ビートルズの足跡を訪ねて~リヴァプールとロンドン一人旅日記~ (その22) エド・サリヴァンとの運命的な出会い

「エド・サリヴァン・ショー」は、ニューヨーク・シティのスタジオ50で公開されました。そもそも、この番組にビートルズが出演するキッカケは、もちろん、マネージャーのブライアン・エプスタインが売り込んだからなんですが、実はそれには伏線があったんです。

 
それは、1963年10月31日のことでした。偶々、搭乗していた飛行機が遅れたために、 ロンドン・ヒースロー空港で待っていたアメリカ人がいました。彼の名は「エド・サリヴァン」。そう、伝説の「エド・サリヴァン・ショー」の司会者です。彼は、空港に余りに多くの人々が押し寄せ、熱狂している姿を見て「一体、何の騒ぎだ?」と驚きました。彼は、自分の番組に出演するタレントをスカウトするためにヨーロッパに出張していて、丁度アメリカへ帰るところだったんです。
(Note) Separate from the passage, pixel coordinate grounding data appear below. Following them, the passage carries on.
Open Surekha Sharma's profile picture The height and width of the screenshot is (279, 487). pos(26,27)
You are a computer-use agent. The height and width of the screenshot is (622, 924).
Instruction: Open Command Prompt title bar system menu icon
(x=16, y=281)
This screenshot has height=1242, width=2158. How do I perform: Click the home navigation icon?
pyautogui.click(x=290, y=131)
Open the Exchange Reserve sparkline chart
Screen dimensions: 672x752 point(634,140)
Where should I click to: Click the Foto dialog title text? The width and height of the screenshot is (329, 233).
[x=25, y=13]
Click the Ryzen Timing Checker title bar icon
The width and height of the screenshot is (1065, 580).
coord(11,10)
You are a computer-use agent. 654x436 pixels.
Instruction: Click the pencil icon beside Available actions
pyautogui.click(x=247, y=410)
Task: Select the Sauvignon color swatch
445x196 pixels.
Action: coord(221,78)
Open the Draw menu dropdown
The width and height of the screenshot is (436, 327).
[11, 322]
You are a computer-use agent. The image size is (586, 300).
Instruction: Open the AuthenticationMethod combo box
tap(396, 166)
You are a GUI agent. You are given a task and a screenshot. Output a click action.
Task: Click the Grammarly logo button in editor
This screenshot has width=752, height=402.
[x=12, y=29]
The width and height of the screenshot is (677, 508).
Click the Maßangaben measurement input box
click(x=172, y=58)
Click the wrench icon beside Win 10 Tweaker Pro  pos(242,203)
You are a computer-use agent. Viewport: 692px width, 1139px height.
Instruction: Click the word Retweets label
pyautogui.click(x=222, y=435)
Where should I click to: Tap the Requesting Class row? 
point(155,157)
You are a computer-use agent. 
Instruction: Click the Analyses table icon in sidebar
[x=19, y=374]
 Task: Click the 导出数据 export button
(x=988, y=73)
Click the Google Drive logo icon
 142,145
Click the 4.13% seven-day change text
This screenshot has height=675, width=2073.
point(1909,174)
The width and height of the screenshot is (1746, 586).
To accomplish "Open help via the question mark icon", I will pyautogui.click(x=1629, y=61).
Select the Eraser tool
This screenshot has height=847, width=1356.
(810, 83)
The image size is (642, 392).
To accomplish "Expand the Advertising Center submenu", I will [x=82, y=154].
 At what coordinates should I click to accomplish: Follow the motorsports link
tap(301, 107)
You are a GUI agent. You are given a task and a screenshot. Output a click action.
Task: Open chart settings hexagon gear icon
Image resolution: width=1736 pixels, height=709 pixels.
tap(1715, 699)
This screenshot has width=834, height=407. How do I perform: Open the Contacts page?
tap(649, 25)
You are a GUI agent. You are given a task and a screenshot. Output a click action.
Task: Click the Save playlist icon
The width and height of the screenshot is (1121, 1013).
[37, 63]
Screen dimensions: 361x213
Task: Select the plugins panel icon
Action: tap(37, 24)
彼は、この騒ぎがビートルズスウェーデン・ツアーから帰国して、空港にファンが大挙して出迎えに来たことによるものだと知りました。彼がこの様子を目撃し、彼らを自分の番組へ出演させようという気になってニューヨークへ戻ったことは、後にイギリス音楽がアメリカに進出する上で重要な役割を果たすことになります。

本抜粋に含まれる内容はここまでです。